Work task a: In the passage below about the band's Nevada gigs, where was the band supposed to play after its week in Elko?

Did I fail to mention
that I was in Nevada at the time, in the middle of a gig with Steppen
Stonz at the Atlantis in Reno?
They've refused to answer any of my phone calls or text messages
since. And with me eight hundred miles away and unable to do anything
to rectify the situation, I told Joy that I'd do what I could when I
got back to town.
She
wound up in the spare bedroom of a friend of ours, and I stayed with
her there for a week or so, until my next run to Nevada. I spent that
time trying to make arrangements for a more permanent place to stay,
and we got my father to agree to buy a fifth-wheel trailer for us
that we could move to a local RV park. I'd have to quit the band and
get a real job, but by now I was angry enough that I was willing to
overcome my general antipathy towards the normal workaday world and
join in for however long was necessary. The fun part would be
actually finding a job in a county with an effective unemployment
rate still around fifteen to twenty percent. But more on that later.
I
still had one last run to Nevada to make, and ties to sever as gently
as possible. A week in Elko came first at the Red Lion, and that went
pretty well, other than our keyboard player Chris deciding to bail on
us at the absolute last minute. Jef Derderian came back to help us
out for a few days before a new player came in to play the last night
of that gig. He's a nice kid from Las Vegas named Dominico – sorry,
I don't have his last name. He was another friend of Jef's,
continuing that strange line of players that have passed through the
band since Mike and Arthur sent Cliff packing. Miguel, Alex, Jef,
Chris, and now Dominico. That lack of consistency must be driving
Mike and Arthur nuts. And my impending departure wouldn't help things
any. After Elko, we had a few days off before heading to Minden for
three nights at the Carson Valley Inn. I set up the pop-up trailer
and settled in for a few days to recover and plot a strategy to break
the news as gently as possible to the guys while we were in Minden.
A
string of thunderstorms was passing over Northern Nevada the day I
headed up to Minden. In hindsight, I should've recognized the omen
for what it was and stayed in Reno. Arriving at the CVI, I found out
that I wasn't expected – nor were the rest of us. Simply put, we
weren't on the schedule. I did my best to contain my shock and anger
and told the manager that came down to inform me of the situation
that there had to be some sort of error, and I'd let the rest of the
guys know what was going on, and I told them that while I was
disappointed, I wasn't angry with them and that they were doing the
best they could to help a confused drummer. The manager told me that
she'd give Stew Stewart a call, and I told her that I'd call Mike to
see if there was some way the gig could be rescued.

Work task b: Echo the rows below between the line holding "This screenshot has height=451, width=695." and the line holding "Looking at the image, I should click on (564, 109).", inclusive, and leave the pictures out.

Information supplied:
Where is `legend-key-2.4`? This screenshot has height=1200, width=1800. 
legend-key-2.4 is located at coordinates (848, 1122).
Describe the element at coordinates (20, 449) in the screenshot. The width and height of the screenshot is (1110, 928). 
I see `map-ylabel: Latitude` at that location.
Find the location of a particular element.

...

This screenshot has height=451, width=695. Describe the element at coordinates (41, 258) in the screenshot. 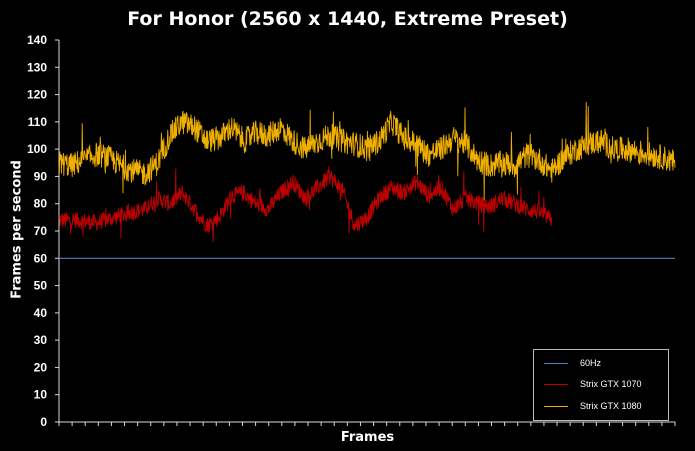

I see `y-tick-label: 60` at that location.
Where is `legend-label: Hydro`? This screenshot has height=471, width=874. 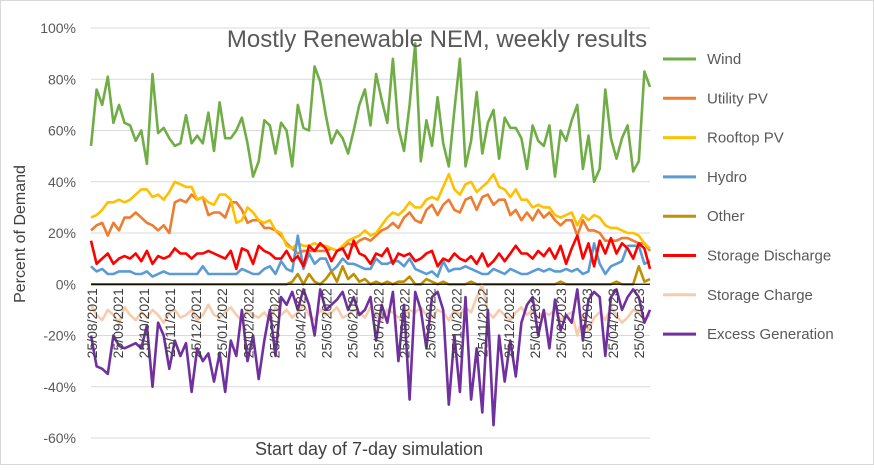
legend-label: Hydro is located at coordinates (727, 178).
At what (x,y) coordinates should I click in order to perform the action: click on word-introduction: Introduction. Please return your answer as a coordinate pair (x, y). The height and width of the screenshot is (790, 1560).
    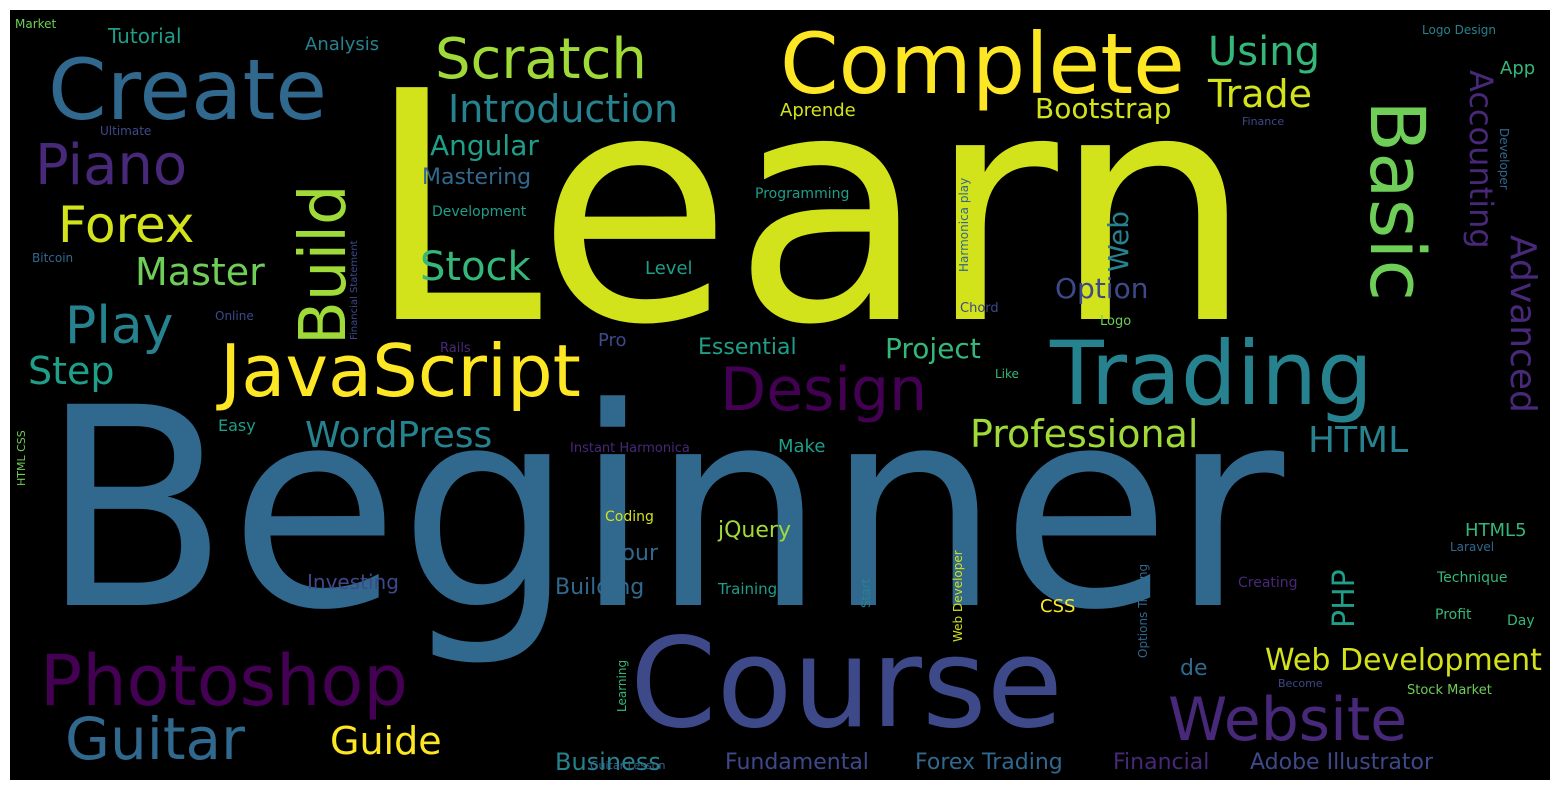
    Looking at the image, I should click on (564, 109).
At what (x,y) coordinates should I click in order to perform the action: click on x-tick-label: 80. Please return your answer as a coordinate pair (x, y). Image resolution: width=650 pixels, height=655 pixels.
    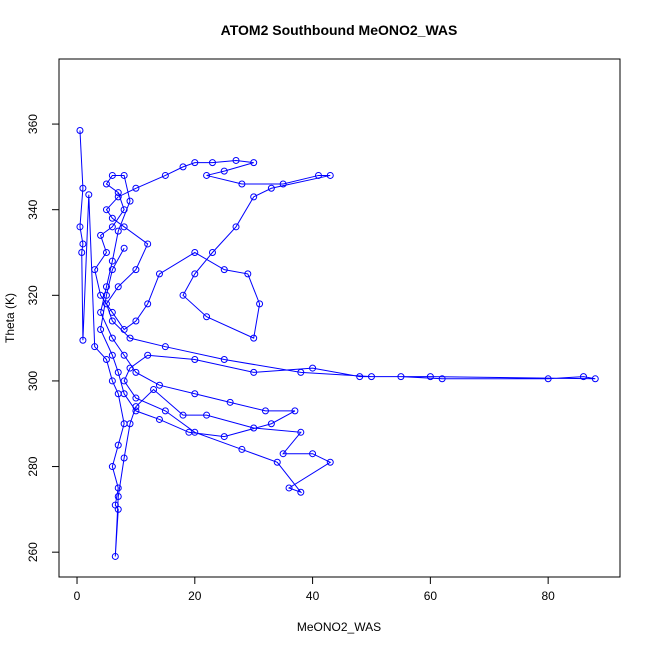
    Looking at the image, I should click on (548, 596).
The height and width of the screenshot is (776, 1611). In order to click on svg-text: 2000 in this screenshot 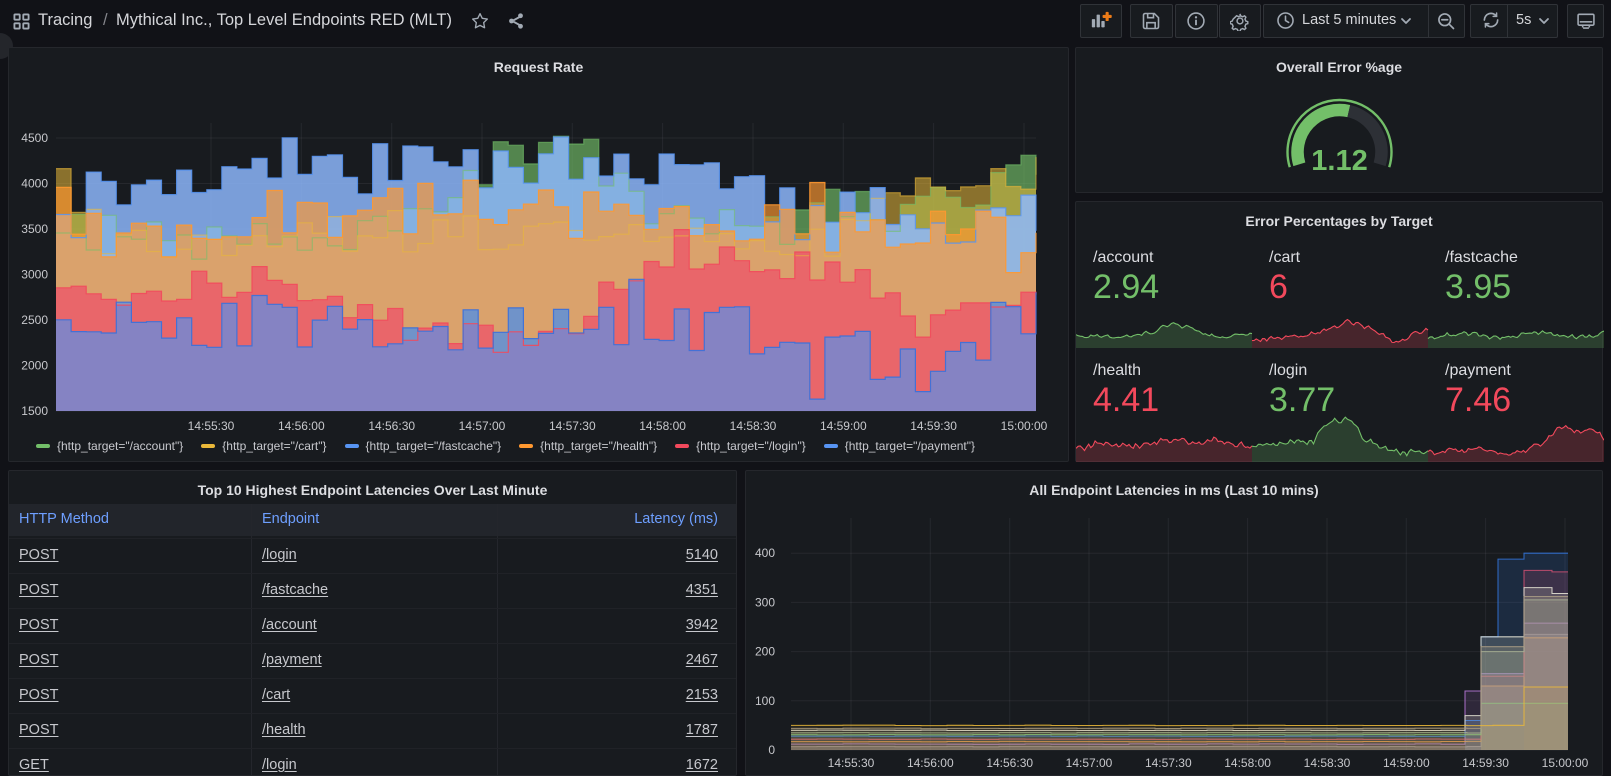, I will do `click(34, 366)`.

---

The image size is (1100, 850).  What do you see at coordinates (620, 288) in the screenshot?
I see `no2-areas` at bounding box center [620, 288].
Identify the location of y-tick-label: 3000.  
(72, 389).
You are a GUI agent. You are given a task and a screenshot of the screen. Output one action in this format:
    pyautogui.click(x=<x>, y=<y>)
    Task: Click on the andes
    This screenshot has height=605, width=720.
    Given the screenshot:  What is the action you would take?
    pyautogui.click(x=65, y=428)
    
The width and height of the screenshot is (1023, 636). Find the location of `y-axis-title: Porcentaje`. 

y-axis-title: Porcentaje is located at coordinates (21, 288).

Expected output a: Three nights at the Carson Valley Inn in Minden.

Expected output b:
This screenshot has height=451, width=695. Describe the element at coordinates (41, 258) in the screenshot. 

I see `y-tick-label: 60` at that location.
Where is `legend-label: Hydro`? This screenshot has height=471, width=874. 
legend-label: Hydro is located at coordinates (727, 178).
At what (x,y) coordinates should I click in order to perform the action: click on word-introduction: Introduction. Please return your answer as a coordinate pair (x, y). The height and width of the screenshot is (790, 1560).
    Looking at the image, I should click on (564, 109).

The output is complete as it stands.